Analyze a single waveform in both time and frequency domains.

In [None]:
# Select a harmonic waveform for analysis
harmonic_idx = np.where(labels == 'Harmonic')[0][0]
harmonic_waveform = waveforms[harmonic_idx]

# Plot combined analysis
fig = visualizer.plot_waveform_with_fft(
    harmonic_waveform,
    title="Harmonic Distortion Analysis"
)
plt.show()

## 4. Extract Features

Extract time-domain and frequency-domain features from all waveforms.

In [None]:
# Initialize feature extractor
feature_extractor = FeatureExtractor()

# Extract features from all waveforms
features = feature_extractor.extract_features_batch(waveforms)
feature_names = feature_extractor.get_feature_names()

print(f"Features extracted: {features.shape[1]}")
print(f"Feature names: {feature_names}")

# Create DataFrame for better visualization
features_df = pd.DataFrame(features, columns=feature_names)
features_df['label'] = labels

# Display first few rows
print("\nSample features:")
features_df.head()

## 5. Feature Analysis by Class

Analyze how features differ across anomaly types.

In [None]:
# Statistical summary by class
summary = features_df.groupby('label')[['rms_voltage', 'thd', 'dip_percentage', 'swell_percentage']].mean()
print("Average feature values by class:")
print(summary)

# Visualize
summary.plot(kind='bar', figsize=(12, 6))
plt.title('Average Feature Values by Anomaly Type')
plt.ylabel('Value')
plt.xticks(rotation=45)
plt.legend(loc='best')
plt.tight_layout()
plt.show()

## 6. Train Machine Learning Models

Train multiple ML models for classification.

In [None]:
# Initialize trainer
trainer = PQModelTrainer(model_dir='models')

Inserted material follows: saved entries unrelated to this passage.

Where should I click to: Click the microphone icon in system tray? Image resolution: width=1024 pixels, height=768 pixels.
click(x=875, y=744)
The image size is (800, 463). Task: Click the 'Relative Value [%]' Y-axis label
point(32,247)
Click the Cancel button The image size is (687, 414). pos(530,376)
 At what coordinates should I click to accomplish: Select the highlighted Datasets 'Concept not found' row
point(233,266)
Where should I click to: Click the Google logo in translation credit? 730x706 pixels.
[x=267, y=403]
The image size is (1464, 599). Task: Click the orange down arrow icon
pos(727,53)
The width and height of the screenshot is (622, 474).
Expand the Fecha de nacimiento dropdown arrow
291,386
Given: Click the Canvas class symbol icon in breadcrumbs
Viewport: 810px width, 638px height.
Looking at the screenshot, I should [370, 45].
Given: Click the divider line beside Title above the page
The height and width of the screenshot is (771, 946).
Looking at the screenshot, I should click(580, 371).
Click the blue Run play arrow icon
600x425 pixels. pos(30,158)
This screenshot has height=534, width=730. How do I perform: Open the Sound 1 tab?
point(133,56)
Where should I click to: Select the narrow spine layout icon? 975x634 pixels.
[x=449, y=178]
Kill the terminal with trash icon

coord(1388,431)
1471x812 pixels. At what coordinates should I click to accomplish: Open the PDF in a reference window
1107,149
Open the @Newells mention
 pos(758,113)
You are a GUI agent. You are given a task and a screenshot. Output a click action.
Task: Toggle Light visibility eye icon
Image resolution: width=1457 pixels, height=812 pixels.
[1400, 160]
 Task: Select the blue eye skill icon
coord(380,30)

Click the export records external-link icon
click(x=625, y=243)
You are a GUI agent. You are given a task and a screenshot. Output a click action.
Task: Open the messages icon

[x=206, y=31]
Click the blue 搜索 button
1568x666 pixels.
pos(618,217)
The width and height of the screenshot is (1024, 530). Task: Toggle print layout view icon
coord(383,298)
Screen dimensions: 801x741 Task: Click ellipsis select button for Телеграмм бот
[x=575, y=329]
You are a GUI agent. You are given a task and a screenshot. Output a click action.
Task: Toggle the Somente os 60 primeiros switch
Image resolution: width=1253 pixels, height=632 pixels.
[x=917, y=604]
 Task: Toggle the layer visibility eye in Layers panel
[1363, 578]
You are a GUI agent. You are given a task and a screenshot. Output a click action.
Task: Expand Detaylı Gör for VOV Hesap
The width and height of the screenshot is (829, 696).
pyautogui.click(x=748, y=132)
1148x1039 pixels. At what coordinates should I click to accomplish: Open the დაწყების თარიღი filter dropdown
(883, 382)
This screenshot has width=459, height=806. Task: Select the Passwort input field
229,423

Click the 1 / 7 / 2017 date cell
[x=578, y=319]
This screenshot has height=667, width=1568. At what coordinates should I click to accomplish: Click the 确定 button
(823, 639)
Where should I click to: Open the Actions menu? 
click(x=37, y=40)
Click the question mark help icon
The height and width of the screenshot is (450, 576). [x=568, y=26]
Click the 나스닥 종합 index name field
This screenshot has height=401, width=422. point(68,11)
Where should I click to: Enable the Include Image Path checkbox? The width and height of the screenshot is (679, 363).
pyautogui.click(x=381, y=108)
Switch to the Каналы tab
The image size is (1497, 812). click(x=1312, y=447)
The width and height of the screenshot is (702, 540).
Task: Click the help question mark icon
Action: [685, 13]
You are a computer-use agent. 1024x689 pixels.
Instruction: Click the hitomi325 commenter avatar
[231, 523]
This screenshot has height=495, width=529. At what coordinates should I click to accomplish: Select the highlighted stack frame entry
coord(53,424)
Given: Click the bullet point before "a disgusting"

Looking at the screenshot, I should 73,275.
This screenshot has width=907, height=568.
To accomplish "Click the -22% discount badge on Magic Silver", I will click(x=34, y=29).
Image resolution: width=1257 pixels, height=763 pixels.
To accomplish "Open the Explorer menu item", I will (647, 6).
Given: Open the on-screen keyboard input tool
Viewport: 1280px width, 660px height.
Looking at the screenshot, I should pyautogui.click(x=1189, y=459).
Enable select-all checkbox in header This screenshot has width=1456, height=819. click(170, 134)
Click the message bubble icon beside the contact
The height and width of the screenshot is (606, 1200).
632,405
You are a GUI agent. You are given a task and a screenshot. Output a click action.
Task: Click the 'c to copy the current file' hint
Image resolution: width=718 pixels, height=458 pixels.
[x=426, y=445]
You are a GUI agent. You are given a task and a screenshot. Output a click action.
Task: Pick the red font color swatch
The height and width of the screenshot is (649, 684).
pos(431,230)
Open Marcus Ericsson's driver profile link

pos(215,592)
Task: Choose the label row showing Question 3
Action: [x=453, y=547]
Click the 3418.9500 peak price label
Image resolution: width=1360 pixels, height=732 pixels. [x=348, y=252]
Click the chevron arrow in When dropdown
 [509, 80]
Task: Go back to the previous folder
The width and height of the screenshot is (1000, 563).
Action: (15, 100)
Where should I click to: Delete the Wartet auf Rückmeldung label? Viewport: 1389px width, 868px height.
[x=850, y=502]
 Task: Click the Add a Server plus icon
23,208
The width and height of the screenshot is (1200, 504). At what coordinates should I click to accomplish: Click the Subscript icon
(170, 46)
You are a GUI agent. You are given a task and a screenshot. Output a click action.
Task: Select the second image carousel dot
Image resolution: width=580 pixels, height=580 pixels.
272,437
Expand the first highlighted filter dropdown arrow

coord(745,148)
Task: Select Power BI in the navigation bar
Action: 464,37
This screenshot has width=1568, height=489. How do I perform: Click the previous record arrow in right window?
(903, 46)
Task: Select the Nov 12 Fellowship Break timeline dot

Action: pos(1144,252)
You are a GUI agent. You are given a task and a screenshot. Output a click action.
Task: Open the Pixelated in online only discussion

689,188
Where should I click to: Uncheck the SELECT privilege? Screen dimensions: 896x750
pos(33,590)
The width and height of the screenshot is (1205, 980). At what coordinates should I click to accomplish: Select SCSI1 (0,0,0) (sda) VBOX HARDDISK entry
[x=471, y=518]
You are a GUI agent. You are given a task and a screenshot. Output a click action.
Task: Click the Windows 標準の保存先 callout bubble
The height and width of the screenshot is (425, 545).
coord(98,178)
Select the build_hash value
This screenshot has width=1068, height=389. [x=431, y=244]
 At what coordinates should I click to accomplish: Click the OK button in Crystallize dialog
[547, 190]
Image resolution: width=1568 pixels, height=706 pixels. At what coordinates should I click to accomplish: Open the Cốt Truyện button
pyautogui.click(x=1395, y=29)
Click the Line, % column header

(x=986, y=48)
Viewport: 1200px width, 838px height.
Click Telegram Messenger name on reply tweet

# Prepare data (80-20 train-test split)
X_train, X_test, y_train, y_test = trainer.prepare_data(features, labels, test_size=0.2)

print(f"Training set: {X_train.shape}")
print(f"Test set: {X_test.shape}")

In [None]:
# Train Random Forest
print("Training Random Forest...")
rf_model = trainer.train_random_forest(X_train, y_train)
print("✓ Random Forest trained")

In [None]:
# Train XGBoost
print("Training XGBoost...")
xgb_model = trainer.train_xgboost(X_train, y_train)
print("✓ XGBoost trained")

In [None]:
# Train LightGBM
print("Training LightGBM...")
lgb_model = trainer.train_lightgbm(X_train, y_train)
print("✓ LightGBM trained")

## 7. Evaluate Models

Compare performance of all models.

In [None]:
# Evaluate all models
results = trainer.evaluate_all_models(X_test, y_test)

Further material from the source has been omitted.